"""

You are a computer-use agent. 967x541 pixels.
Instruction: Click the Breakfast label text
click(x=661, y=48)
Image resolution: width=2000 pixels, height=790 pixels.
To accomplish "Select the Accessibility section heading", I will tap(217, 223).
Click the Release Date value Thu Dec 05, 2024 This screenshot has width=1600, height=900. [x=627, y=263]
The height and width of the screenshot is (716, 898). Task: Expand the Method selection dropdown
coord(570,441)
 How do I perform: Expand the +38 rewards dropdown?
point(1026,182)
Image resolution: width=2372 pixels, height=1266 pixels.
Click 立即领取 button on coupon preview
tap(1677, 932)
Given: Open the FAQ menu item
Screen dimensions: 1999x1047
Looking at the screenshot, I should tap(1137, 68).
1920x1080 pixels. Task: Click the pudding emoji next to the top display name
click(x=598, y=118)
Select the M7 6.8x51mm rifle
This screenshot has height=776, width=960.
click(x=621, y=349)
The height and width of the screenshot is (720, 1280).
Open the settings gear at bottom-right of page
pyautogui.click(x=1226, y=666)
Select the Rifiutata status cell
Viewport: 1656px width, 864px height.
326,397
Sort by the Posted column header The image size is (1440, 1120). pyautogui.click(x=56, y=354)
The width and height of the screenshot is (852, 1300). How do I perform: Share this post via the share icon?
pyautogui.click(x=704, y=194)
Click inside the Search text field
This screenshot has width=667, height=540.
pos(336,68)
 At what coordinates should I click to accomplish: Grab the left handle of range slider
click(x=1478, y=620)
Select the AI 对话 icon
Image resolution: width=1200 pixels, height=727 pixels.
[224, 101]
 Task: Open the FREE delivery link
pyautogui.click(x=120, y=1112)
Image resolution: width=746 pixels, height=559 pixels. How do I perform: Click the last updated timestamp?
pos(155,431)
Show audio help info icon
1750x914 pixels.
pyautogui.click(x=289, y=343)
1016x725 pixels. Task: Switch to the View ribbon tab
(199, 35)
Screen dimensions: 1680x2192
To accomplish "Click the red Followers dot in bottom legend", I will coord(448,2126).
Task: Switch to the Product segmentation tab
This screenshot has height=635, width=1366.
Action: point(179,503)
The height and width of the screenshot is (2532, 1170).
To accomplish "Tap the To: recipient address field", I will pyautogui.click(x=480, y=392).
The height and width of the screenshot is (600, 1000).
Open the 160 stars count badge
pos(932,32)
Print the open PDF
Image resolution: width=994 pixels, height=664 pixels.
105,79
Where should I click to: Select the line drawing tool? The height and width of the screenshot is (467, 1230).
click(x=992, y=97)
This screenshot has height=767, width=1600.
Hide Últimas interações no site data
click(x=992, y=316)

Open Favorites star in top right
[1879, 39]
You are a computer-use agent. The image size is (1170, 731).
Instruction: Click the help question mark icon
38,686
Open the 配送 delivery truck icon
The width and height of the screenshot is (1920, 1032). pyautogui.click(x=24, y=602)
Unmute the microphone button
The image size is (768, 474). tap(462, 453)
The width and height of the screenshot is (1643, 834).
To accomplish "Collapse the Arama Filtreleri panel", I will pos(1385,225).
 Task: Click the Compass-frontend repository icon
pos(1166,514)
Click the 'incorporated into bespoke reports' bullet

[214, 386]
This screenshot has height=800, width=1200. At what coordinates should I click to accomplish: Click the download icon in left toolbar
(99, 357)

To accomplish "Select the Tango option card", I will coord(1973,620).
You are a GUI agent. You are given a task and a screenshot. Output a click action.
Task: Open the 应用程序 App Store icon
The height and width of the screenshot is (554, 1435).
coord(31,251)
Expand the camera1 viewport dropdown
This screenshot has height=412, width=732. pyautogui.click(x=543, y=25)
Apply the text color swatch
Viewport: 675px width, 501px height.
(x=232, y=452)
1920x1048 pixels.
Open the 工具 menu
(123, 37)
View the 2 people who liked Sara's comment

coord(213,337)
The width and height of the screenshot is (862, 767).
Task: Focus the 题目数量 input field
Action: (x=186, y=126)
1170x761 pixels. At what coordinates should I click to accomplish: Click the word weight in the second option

"""

● Problem to work on:
Repeat exactly the lines that run from the opening of the listing through the line holding "Click the Release". Leave out everything else.

● Task output:
You are a computer-use agent. 967x541 pixels.
Instruction: Click the Breakfast label text
click(x=661, y=48)
Image resolution: width=2000 pixels, height=790 pixels.
To accomplish "Select the Accessibility section heading", I will tap(217, 223).
Click the Release Date value Thu Dec 05, 2024 This screenshot has width=1600, height=900. [x=627, y=263]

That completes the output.